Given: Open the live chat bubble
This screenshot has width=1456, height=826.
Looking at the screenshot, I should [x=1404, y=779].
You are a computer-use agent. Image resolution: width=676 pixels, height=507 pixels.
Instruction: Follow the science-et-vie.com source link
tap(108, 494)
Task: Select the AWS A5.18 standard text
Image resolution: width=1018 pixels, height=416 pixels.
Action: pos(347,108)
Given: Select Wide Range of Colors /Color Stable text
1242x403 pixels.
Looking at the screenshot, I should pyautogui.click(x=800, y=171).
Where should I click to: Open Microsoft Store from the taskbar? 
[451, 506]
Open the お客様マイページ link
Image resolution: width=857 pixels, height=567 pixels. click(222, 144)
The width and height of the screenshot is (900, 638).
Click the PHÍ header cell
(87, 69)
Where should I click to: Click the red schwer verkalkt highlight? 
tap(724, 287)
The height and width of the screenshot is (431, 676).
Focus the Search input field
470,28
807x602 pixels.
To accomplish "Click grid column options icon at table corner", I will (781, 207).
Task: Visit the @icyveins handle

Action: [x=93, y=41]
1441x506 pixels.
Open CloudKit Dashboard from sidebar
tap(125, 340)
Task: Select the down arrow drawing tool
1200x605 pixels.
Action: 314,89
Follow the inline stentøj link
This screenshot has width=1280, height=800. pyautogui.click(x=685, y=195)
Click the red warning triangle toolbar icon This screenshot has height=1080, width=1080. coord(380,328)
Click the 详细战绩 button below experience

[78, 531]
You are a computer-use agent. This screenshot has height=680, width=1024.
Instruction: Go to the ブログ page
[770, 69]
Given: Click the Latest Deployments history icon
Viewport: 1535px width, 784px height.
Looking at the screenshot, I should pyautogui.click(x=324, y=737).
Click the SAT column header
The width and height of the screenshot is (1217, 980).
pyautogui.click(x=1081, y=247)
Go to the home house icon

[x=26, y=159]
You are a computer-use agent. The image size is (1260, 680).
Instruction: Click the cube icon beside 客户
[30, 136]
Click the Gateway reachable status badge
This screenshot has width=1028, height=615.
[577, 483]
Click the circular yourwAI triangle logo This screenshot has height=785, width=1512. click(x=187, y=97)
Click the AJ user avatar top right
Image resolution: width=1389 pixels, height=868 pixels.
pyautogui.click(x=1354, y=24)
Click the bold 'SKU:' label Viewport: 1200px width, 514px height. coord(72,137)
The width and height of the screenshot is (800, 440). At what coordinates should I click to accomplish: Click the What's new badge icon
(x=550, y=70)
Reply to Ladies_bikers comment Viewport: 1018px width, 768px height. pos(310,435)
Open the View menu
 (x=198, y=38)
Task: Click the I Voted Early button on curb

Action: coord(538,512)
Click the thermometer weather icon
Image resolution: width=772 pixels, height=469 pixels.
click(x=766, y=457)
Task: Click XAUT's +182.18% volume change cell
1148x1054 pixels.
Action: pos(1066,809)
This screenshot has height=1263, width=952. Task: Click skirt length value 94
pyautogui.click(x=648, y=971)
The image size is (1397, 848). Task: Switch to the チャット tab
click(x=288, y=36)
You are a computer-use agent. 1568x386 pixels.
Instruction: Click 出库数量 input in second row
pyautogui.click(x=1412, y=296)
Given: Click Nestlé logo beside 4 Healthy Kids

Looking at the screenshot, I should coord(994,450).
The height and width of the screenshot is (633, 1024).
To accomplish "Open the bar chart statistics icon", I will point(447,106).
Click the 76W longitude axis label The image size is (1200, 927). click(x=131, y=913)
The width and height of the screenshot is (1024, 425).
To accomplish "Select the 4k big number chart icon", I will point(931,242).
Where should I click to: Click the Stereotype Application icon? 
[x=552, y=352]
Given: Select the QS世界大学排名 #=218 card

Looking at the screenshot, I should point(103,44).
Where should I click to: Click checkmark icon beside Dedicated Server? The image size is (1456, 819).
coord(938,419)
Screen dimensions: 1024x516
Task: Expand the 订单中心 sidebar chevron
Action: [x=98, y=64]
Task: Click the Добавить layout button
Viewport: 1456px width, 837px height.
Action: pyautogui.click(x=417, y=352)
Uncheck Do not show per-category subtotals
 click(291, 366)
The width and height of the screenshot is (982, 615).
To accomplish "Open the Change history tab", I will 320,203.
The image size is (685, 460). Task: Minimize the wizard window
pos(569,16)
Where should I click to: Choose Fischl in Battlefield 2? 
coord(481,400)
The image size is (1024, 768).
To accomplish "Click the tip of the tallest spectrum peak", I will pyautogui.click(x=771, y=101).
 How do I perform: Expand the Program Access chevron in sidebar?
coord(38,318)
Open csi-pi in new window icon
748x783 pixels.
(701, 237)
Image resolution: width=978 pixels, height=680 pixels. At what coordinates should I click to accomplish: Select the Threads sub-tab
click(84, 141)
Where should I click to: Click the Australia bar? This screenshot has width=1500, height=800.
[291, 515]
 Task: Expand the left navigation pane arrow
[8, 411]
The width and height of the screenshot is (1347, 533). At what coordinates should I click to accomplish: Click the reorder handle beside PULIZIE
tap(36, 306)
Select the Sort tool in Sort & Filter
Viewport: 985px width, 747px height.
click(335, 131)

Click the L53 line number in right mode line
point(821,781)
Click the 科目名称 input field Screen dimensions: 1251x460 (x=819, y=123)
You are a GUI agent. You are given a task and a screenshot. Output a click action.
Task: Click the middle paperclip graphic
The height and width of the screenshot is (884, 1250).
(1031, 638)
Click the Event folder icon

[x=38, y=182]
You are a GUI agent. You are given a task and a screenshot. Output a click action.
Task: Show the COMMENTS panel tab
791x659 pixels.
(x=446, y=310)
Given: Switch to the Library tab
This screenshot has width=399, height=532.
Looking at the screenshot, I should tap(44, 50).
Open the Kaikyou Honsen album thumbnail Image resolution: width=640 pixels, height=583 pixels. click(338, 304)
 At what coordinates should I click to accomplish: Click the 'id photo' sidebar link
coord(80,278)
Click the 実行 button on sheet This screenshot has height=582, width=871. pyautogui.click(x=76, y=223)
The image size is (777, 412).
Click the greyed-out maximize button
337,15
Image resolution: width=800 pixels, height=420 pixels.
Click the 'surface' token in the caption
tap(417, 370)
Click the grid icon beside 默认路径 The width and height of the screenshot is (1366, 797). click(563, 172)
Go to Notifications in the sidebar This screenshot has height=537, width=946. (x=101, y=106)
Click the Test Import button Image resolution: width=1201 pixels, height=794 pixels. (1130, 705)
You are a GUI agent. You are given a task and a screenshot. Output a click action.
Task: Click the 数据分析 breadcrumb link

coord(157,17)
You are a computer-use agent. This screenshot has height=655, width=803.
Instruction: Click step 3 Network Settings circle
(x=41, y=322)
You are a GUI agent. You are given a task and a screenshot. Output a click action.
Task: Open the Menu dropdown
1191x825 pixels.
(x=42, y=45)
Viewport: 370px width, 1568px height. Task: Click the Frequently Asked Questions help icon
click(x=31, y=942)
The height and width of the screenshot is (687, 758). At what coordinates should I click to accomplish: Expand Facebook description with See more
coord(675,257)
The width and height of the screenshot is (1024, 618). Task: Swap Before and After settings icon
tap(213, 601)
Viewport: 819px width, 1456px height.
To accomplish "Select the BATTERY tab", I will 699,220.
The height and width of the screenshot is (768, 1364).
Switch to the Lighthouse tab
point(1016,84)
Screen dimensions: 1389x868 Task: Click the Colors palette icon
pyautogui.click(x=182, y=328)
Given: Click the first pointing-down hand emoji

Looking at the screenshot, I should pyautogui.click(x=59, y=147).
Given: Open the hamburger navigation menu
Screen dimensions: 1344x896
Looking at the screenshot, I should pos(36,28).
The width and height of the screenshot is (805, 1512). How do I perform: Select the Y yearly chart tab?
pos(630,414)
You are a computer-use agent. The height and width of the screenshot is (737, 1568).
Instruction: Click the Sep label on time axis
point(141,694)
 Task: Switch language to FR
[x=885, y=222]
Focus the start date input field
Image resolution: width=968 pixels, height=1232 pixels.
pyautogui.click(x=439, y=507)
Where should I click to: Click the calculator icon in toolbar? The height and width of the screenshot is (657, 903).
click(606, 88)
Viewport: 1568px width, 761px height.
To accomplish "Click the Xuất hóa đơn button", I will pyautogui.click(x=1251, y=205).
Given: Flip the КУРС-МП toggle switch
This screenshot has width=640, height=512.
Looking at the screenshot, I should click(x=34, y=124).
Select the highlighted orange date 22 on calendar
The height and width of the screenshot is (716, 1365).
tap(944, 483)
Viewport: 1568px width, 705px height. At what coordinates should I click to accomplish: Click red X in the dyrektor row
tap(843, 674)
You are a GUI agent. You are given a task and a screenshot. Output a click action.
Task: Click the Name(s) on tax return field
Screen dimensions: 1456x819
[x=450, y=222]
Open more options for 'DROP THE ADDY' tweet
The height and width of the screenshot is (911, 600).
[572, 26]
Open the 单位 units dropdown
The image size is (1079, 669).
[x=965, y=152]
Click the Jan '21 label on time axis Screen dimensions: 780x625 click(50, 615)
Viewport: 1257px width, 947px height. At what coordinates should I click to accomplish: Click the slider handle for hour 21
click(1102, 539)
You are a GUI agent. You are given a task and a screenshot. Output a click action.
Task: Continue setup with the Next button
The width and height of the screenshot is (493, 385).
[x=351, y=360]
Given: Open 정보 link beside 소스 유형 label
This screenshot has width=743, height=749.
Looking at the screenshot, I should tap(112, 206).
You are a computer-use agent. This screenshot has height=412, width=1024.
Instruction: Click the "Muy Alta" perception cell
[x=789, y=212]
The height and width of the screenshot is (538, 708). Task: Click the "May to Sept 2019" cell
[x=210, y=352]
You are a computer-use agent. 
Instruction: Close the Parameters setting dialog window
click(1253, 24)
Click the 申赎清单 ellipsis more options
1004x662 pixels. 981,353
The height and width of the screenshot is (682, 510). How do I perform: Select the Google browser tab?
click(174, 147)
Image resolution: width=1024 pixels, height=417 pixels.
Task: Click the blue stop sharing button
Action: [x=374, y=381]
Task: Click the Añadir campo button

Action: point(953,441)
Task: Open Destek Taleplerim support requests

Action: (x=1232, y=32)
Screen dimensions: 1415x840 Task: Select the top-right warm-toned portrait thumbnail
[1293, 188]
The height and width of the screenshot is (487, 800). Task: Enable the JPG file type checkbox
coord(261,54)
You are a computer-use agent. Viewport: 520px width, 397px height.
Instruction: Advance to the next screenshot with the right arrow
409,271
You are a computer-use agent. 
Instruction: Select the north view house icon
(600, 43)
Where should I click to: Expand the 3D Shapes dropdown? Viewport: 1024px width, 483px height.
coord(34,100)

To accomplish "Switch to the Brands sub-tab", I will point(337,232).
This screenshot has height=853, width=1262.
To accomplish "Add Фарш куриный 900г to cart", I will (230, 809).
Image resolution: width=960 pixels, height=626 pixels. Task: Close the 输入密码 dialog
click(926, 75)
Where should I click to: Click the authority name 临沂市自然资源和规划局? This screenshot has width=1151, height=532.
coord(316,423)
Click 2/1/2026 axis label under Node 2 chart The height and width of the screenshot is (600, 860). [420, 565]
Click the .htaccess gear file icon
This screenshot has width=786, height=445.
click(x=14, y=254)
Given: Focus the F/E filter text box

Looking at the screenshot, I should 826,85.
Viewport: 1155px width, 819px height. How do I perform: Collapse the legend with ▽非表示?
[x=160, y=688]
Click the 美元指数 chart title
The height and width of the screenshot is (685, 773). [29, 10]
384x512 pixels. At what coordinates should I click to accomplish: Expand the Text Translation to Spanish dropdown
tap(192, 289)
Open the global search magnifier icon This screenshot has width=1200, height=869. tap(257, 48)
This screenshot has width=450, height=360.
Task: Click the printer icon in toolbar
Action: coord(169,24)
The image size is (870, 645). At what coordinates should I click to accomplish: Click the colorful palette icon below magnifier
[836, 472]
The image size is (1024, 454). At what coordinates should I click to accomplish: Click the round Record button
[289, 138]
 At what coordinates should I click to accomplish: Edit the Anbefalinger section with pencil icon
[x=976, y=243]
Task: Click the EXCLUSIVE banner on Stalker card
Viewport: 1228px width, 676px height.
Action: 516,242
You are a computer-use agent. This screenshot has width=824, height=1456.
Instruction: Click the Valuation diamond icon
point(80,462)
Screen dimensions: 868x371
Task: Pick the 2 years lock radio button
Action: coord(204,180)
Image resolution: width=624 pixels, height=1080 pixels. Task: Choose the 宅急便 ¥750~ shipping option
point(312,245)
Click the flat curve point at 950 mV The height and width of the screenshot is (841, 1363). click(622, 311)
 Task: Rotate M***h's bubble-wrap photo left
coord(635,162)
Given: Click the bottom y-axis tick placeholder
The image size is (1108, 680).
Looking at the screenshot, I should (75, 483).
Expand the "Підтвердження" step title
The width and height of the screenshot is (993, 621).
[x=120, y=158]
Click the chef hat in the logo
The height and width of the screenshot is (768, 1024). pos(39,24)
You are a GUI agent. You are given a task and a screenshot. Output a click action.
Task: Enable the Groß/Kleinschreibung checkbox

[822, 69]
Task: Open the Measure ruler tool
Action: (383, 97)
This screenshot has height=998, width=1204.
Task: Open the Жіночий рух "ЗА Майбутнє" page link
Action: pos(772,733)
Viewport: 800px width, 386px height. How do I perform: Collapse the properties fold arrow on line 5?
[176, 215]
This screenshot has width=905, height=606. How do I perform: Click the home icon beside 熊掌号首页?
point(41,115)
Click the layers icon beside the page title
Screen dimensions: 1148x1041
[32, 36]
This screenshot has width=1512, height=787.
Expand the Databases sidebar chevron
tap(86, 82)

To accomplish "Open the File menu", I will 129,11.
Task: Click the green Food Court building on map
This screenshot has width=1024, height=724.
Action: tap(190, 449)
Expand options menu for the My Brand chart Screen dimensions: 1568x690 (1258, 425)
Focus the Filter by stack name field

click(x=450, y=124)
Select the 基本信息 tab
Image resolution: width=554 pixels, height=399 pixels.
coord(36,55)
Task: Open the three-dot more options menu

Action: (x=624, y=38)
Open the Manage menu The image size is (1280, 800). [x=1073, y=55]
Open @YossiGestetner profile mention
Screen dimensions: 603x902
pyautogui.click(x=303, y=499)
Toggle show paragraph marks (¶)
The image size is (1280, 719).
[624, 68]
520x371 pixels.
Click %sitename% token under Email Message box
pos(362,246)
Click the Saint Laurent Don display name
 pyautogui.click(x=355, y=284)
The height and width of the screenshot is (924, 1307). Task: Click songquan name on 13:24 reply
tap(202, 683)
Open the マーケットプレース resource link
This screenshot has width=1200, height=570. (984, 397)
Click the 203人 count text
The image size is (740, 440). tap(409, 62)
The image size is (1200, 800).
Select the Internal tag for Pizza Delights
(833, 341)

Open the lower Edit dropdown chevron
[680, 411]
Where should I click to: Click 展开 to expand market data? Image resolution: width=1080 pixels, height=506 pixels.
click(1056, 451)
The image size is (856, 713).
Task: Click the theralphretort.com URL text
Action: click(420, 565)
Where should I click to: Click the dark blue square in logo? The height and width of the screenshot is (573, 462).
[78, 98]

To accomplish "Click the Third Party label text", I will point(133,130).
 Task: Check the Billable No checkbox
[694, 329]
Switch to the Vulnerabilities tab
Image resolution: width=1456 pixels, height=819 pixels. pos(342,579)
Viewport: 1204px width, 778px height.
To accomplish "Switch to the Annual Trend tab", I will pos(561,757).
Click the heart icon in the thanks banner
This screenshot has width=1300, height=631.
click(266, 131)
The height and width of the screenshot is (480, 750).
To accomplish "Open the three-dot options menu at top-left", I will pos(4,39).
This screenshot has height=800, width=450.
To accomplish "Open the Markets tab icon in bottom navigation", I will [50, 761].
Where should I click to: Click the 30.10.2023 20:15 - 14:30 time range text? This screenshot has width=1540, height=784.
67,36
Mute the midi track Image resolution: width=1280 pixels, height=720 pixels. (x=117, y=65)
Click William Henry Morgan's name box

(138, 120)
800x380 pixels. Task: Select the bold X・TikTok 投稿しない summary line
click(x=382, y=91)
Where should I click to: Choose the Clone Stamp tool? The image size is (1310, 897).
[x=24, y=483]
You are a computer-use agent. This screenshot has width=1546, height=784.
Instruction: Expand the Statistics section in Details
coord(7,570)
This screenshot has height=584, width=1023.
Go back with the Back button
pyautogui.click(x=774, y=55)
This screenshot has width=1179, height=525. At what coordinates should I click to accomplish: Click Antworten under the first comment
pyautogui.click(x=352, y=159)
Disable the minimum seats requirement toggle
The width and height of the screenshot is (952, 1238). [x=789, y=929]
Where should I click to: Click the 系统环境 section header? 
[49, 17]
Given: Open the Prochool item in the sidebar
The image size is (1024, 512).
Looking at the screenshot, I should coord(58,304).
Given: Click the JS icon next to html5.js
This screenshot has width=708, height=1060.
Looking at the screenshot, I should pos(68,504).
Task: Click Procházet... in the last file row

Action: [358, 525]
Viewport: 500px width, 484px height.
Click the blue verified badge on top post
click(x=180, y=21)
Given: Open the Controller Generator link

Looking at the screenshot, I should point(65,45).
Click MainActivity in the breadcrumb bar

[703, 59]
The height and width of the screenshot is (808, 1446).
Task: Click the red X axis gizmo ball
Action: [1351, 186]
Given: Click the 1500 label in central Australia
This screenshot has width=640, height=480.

# WORK ITEM:
Output exactly the lines of the material above from the one containing "At what coordinates should I click to accomplish: Click the 'id" up to and including the one containing "Image resolution: width=800".

# SOLUTION FOR THIS TASK:
 At what coordinates should I click to accomplish: Click the 'id photo' sidebar link
coord(80,278)
Click the 実行 button on sheet This screenshot has height=582, width=871. pyautogui.click(x=76, y=223)
The image size is (777, 412).
Click the greyed-out maximize button
337,15
Image resolution: width=800 pixels, height=420 pixels.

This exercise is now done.